** GIVEN RECORDS follows **

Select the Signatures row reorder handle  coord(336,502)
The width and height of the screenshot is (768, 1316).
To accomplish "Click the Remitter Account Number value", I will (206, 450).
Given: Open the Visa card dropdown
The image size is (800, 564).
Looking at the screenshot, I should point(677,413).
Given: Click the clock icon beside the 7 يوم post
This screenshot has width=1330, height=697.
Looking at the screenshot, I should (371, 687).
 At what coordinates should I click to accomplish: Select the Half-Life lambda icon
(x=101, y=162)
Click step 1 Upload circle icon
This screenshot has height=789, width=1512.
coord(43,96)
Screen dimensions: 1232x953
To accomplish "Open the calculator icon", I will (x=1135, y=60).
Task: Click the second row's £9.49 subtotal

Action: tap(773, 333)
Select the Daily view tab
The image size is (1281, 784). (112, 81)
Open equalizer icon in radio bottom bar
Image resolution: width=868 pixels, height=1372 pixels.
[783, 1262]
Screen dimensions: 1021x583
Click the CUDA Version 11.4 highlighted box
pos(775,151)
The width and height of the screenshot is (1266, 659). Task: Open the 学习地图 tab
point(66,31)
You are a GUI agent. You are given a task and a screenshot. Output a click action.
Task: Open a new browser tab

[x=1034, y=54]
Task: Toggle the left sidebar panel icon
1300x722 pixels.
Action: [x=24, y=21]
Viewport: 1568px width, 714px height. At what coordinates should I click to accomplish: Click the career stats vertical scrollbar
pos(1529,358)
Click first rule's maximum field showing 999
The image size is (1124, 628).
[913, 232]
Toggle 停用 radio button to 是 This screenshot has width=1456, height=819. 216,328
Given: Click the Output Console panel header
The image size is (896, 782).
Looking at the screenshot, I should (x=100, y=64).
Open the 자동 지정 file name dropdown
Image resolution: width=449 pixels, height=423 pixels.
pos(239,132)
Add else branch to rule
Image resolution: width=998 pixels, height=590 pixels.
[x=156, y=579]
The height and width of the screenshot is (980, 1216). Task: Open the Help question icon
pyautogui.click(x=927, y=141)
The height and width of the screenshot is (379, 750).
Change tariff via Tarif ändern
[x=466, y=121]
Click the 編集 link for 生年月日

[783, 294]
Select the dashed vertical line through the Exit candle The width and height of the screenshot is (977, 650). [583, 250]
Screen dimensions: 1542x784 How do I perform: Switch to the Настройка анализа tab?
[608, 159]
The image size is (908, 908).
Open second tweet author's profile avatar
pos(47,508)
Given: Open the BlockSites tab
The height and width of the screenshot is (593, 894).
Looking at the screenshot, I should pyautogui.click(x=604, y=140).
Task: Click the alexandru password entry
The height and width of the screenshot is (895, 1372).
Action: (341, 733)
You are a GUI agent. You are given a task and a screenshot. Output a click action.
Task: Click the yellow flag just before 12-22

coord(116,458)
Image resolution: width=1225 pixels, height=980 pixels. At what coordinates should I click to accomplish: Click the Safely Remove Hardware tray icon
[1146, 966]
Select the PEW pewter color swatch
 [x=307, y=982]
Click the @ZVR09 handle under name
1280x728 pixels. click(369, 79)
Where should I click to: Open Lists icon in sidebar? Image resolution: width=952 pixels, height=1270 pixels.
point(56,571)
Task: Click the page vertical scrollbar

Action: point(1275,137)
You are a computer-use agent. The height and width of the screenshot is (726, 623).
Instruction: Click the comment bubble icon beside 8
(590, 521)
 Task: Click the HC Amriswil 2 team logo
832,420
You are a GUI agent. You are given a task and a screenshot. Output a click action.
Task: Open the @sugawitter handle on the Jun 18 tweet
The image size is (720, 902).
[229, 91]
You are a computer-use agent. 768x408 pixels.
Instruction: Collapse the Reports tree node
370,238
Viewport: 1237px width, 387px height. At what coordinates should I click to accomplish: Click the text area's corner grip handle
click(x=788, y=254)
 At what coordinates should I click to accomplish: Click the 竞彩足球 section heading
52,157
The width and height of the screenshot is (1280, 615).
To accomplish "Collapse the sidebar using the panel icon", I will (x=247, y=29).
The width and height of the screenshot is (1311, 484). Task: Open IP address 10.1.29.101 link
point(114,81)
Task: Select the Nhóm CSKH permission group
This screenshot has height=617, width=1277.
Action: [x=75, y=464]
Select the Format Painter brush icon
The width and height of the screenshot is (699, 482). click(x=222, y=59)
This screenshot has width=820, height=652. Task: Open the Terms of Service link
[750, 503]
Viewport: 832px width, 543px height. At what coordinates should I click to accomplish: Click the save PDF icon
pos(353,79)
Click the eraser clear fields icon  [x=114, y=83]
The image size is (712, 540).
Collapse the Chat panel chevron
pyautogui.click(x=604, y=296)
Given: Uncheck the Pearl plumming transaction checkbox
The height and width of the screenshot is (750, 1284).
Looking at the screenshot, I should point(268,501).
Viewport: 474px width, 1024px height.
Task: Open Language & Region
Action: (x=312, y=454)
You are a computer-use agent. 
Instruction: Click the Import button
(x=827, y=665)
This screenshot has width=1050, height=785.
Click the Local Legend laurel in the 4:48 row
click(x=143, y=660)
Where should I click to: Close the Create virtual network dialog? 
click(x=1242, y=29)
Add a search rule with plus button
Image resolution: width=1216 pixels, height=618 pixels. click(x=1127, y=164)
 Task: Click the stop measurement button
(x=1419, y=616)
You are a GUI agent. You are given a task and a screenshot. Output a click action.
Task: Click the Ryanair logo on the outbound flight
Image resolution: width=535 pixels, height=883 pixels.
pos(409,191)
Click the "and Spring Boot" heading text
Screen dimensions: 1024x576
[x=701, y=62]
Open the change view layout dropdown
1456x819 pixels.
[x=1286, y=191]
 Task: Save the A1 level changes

** End of GIVEN RECORDS **

WORK REQUIRED: Each line above that includes "computer" should be shown.

WRITTEN SOLUTION:
You are a computer-use agent. The height and width of the screenshot is (726, 623).
You are a computer-use agent. 768x408 pixels.
You are a computer-use agent. 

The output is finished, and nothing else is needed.